[[ PAGE TEXT, beginning ]]

As per reports, the Taliban have ordered airlines in Afghanistan to stop women from boarding flights unless accompanied by a male relative, aviation officials told AFP.

The new travel ban was announced late Sunday by Taliban spokesman Zabihullah Mujahid, who packaged the restrictions as being aimed at preventing hardship for Afghans abroad.

"If they (women) want to travel abroad, they should have a chaperone," Mujahid said.

"This is the order of Islamic sharia law."

The decision was taken after a meeting on Thursday between representatives of the Taliban, the two airlines and airport immigration authorities, the officials told AFP, asking not to be named.

The ministry said it had not issued any directive banning women from taking flights alone.

But a letter issued by a senior official of Ariana Afghan to the airline's staff after the meeting with the Taliban, a copy of which was obtained by AFP, confirmed the new measure.

"No women are allowed to fly on any domestic or international flights without a male relative," the letter said.

[[ PAGE TEXT, end ]]
[[ MATERIAL PROVIDED, beginning ]]

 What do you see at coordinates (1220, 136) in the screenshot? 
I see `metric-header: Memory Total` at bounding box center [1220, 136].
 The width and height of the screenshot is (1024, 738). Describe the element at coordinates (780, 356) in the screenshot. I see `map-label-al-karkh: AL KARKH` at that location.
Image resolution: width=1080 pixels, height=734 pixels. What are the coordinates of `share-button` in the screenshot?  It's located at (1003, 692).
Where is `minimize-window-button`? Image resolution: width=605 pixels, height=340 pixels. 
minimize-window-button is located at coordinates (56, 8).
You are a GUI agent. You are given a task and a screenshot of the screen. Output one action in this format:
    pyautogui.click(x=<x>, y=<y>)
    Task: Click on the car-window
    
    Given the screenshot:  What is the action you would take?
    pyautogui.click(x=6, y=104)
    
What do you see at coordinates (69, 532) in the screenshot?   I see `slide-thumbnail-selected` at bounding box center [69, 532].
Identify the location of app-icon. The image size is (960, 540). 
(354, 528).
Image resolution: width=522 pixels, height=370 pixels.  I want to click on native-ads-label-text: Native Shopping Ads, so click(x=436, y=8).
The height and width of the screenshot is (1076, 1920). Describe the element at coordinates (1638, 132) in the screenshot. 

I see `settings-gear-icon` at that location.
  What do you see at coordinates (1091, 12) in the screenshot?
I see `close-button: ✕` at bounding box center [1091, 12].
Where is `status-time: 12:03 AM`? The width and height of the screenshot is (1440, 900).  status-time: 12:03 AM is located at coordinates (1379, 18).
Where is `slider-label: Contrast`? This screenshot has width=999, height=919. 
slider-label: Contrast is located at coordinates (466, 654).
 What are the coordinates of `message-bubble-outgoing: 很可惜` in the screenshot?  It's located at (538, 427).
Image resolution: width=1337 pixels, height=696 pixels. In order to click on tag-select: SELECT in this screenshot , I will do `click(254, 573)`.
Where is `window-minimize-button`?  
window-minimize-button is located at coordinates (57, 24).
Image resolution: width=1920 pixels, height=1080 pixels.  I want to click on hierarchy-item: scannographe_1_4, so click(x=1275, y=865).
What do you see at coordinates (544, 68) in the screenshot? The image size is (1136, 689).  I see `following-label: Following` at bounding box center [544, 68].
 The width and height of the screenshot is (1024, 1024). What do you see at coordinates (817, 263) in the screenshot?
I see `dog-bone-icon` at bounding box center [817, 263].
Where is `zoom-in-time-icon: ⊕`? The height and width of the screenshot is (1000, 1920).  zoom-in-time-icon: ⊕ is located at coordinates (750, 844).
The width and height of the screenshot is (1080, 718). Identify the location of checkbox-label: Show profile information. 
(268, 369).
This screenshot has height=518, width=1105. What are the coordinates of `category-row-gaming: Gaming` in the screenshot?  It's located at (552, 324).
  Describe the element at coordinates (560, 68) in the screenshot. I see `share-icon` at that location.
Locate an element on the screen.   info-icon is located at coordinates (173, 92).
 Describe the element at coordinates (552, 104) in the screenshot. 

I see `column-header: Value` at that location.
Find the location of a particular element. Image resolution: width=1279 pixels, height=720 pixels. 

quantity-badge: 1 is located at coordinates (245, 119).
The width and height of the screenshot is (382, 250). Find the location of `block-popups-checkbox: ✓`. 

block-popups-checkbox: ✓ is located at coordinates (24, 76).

[[ MATERIAL PROVIDED, end ]]

▶ [EXERCISE TASKS]:
1. Transcribe the stretch of the article on the Taliban travel ban from "The new travel" through "the letter said.".
2. Repeat word for word the stretch of the listing from the line that contains "You are a GUI" through the line that contains "Image resolution: width=522".
The article on the Taliban travel ban and the listing after it are unrelated material.

▶ [RESULTS FOR THE EXERCISE]:
1.
The new travel ban was announced late Sunday by Taliban spokesman Zabihullah Mujahid, who packaged the restrictions as being aimed at preventing hardship for Afghans abroad.

"If they (women) want to travel abroad, they should have a chaperone," Mujahid said.

"This is the order of Islamic sharia law."

The decision was taken after a meeting on Thursday between representatives of the Taliban, the two airlines and airport immigration authorities, the officials told AFP, asking not to be named.

The ministry said it had not issued any directive banning women from taking flights alone.

But a letter issued by a senior official of Ariana Afghan to the airline's staff after the meeting with the Taliban, a copy of which was obtained by AFP, confirmed the new measure.

"No women are allowed to fly on any domestic or international flights without a male relative," the letter said.

2.
You are a GUI agent. You are given a task and a screenshot of the screen. Output one action in this format:
    pyautogui.click(x=<x>, y=<y>)
    Task: Click on the car-window
    
    Given the screenshot:  What is the action you would take?
    pyautogui.click(x=6, y=104)
    
What do you see at coordinates (69, 532) in the screenshot?   I see `slide-thumbnail-selected` at bounding box center [69, 532].
Identify the location of app-icon. The image size is (960, 540). 
(354, 528).
Image resolution: width=522 pixels, height=370 pixels.  I want to click on native-ads-label-text: Native Shopping Ads, so click(x=436, y=8).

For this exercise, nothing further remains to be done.